半導体用語集

表面プラズモン

英語表記:surface plasmon

 金属や半導体の薄膜に電子や光を照射すると,自由電子(金属)や伝導電子(半導体)の様々な励起状態を生じる。バルク中で伝導電子の負の電荷は,原子から伝導電子を取リ除いた部分(イオン核)の正の電荷と同密度存在し,正負の電荷はつり合っている。このような正負の電荷の少なくとも一方が動くことができる物質をプラズマと呼ぶ。プラズマが光や電子の刺激により,ある振動数(エネルギー)と波数ベクトルで記述される波として振動する現象をプラズマ振動と呼ぶ。特に,波数ベクトルの絶対値(波数)が0に近い時,縦波のプラズマ振動は,薄いバルク結晶において電子がいっせいに一様に変位する現象(電子の集団励起)と,その変位した電子とイオン核の静電力が復元力となった単振動現象として理解できる。その振動を量子化したものがプラズモンである。バルク中を通過する電子は,プラズモンを励起してプラズモンのエネルギーに等しいエネルギーを失う。
 表面に局在するプラズモンを表面プラズモンと呼ぶ。表面プラズモンのエネルギーは,表面での電磁気学的な境界条件により決定され,バルク中のプラズモンエネルギーの1/√2で与えられる。表面プラズモンにづいても,表面電子構造や表面フォノンのように,振動数(エネルギー)と二次元波数ベクトルとの関係(分散関係)を図で表わすことができる。
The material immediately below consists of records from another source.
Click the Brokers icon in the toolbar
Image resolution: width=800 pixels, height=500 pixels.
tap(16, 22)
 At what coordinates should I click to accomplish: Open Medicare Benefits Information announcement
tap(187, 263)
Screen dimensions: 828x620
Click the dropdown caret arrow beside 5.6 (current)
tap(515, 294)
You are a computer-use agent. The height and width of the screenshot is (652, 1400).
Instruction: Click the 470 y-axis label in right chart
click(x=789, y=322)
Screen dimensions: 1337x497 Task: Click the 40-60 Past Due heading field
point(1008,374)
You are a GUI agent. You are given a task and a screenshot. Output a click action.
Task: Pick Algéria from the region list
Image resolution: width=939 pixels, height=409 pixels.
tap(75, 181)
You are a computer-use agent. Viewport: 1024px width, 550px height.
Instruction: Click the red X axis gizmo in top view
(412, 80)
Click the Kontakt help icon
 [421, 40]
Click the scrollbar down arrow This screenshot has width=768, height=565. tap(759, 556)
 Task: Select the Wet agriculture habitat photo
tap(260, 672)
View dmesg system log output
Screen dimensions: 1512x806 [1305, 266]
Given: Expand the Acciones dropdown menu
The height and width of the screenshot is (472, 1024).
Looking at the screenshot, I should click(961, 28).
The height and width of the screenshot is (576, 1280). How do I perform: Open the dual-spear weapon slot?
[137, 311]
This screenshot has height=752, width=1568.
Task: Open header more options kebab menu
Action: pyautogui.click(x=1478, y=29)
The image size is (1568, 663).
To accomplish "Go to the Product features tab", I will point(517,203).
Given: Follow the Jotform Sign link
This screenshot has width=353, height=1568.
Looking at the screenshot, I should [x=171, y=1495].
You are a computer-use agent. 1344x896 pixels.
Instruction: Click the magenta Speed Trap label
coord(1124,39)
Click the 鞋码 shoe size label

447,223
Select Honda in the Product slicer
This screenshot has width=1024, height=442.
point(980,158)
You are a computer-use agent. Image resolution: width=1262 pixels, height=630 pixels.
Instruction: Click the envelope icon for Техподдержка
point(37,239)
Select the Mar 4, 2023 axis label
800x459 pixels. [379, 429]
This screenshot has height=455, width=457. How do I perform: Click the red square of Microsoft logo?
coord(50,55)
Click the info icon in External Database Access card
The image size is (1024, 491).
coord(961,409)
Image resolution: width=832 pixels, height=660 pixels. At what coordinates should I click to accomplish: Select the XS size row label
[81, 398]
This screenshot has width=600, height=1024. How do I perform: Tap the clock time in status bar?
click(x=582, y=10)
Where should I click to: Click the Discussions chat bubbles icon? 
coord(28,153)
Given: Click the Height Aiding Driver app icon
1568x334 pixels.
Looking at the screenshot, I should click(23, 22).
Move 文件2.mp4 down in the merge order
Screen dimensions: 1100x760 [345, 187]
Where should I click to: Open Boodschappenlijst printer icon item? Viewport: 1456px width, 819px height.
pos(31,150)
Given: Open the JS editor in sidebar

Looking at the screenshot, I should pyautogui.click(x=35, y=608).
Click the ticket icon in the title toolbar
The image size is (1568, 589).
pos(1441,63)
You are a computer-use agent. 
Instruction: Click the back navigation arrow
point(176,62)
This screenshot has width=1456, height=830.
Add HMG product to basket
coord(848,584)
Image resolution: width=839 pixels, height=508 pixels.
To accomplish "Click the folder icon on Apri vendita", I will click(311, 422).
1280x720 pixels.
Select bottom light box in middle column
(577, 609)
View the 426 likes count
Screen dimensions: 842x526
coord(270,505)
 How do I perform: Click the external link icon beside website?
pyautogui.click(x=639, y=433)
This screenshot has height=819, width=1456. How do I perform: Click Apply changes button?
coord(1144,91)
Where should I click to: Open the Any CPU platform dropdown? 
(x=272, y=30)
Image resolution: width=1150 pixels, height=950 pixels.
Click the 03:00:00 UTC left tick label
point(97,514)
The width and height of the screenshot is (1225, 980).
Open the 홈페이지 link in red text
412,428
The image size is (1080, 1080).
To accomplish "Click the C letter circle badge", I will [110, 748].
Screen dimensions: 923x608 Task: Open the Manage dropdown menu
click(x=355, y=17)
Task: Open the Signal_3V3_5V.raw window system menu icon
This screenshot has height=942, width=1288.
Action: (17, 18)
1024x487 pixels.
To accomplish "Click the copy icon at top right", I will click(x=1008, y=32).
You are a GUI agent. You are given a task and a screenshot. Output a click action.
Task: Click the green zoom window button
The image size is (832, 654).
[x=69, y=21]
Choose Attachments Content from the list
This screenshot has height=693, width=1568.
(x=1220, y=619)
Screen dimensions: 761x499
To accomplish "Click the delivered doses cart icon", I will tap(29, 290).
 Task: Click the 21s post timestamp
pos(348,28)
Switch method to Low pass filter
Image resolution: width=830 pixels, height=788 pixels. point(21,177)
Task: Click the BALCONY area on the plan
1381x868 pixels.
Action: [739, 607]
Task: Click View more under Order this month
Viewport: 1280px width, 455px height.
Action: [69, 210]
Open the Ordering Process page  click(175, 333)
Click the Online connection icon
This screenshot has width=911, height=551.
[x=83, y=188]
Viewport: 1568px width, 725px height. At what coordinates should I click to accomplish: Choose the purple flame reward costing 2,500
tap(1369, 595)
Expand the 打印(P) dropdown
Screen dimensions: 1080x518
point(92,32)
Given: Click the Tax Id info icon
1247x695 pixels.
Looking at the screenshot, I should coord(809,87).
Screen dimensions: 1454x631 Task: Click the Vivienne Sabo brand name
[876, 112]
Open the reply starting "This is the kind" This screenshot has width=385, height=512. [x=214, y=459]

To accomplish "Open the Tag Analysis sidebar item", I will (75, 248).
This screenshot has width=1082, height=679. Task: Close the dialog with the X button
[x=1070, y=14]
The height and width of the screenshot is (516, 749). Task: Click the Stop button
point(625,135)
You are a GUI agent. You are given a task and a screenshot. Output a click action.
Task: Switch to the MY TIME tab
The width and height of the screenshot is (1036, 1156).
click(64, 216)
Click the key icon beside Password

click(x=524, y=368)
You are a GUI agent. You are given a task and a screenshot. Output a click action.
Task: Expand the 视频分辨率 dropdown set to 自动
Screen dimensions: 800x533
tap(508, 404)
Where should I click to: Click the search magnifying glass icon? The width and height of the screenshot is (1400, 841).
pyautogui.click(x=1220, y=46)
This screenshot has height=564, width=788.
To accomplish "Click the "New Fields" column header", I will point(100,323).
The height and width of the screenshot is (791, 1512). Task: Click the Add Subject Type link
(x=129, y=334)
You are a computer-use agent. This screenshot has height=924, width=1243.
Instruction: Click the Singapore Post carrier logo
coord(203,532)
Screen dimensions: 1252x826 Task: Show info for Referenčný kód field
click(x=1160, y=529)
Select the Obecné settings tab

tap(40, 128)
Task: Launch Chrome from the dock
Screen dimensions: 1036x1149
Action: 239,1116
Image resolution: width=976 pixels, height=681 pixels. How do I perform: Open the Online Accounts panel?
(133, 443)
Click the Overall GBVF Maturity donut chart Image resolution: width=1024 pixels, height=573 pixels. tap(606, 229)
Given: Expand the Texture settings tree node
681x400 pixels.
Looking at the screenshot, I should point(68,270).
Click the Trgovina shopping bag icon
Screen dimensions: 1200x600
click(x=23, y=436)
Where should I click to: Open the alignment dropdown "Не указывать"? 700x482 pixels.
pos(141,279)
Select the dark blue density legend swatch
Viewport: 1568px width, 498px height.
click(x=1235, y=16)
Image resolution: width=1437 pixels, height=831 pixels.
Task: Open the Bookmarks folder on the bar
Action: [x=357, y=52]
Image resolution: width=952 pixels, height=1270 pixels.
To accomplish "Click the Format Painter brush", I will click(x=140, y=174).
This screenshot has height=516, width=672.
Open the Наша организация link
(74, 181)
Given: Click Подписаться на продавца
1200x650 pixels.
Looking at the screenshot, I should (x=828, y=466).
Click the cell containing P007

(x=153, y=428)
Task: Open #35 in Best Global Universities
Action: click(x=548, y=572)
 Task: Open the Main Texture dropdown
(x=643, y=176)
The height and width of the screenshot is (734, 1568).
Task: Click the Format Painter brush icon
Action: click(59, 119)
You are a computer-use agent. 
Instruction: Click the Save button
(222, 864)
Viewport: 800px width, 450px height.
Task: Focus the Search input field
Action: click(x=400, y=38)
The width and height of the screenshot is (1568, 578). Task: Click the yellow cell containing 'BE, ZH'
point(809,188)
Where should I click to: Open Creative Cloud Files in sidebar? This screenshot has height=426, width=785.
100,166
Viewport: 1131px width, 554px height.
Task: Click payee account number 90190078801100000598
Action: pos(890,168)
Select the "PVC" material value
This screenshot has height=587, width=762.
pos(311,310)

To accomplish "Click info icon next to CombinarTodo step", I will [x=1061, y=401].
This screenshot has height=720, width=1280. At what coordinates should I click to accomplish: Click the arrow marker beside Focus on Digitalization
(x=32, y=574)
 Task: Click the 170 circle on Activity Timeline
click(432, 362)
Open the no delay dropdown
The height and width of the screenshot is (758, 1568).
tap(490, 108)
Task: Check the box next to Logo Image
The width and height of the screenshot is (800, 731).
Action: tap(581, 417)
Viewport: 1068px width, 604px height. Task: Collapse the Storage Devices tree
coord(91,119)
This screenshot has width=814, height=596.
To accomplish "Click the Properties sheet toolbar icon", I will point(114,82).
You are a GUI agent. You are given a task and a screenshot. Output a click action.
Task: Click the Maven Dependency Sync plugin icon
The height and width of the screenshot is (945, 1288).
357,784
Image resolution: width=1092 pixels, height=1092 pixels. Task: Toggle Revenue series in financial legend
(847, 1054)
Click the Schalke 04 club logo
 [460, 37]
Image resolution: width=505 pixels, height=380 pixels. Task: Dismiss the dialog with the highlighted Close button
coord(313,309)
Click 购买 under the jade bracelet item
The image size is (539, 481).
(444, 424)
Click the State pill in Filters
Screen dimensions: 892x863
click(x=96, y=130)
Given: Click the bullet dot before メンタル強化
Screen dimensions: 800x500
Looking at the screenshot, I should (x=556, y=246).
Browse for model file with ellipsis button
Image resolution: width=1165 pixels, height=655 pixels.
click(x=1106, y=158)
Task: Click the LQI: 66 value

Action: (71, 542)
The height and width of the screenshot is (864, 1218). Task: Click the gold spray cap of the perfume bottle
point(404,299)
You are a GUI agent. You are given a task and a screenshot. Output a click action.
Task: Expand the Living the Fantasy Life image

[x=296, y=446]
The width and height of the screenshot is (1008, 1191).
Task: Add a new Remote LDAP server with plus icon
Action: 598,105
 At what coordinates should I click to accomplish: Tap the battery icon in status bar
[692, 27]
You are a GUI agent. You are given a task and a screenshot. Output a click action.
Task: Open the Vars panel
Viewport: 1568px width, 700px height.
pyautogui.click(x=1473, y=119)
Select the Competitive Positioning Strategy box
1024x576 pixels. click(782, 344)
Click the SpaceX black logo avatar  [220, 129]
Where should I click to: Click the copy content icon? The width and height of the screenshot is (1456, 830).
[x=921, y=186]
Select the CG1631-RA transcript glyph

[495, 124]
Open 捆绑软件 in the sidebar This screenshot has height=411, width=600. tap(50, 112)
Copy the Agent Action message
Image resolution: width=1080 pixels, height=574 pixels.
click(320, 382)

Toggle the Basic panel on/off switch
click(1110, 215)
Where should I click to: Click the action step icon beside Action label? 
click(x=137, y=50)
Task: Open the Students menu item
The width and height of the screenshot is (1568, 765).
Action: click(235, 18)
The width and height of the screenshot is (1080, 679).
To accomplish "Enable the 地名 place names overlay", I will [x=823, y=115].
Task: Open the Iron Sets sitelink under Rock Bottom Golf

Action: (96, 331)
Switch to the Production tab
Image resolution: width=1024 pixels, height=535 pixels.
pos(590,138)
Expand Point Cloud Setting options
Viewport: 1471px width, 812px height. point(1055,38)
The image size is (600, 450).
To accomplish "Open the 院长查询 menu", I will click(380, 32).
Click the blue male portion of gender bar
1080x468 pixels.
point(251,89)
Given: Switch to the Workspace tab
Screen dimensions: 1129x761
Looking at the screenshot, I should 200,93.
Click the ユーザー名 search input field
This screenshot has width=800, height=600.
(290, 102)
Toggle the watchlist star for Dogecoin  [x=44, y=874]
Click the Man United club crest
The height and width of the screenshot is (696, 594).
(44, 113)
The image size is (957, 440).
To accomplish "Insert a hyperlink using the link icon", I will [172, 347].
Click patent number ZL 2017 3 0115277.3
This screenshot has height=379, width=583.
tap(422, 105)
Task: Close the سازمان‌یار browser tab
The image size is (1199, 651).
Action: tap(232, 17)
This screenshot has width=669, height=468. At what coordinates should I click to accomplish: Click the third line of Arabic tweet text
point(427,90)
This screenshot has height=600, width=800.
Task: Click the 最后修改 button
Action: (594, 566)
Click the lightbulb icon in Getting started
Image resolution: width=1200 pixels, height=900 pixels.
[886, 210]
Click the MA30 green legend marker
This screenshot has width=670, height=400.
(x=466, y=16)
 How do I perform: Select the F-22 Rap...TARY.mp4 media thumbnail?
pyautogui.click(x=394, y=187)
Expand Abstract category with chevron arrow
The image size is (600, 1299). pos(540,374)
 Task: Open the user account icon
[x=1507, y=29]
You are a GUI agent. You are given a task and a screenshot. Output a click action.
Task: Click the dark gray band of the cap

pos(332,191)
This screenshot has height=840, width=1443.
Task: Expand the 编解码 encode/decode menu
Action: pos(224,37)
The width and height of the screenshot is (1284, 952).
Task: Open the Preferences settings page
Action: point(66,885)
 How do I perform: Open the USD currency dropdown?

波数の小さい領域で,表面プラズモンの分散を表わす曲線の傾き(単に分散と呼ぶことがある)の正負は,表面での電荷の相対的な位置に依存していて,電荷が表面より外側に存在すれば分散は負になる。
 物質に入射した光は,フォノン,不純物,プラズモンなどにより散乱を受け,入射光と異なる波数の光として観測される(ラマン散乱)。その光強度を波数の差に対して表わした図をラマンスペクトルと呼び,その波数の差をラマンジフトという。GaAsでは,不純物の量がある程度多いと,フォノンとプラズモンが結合したモードのラマンスペクトルが観察される。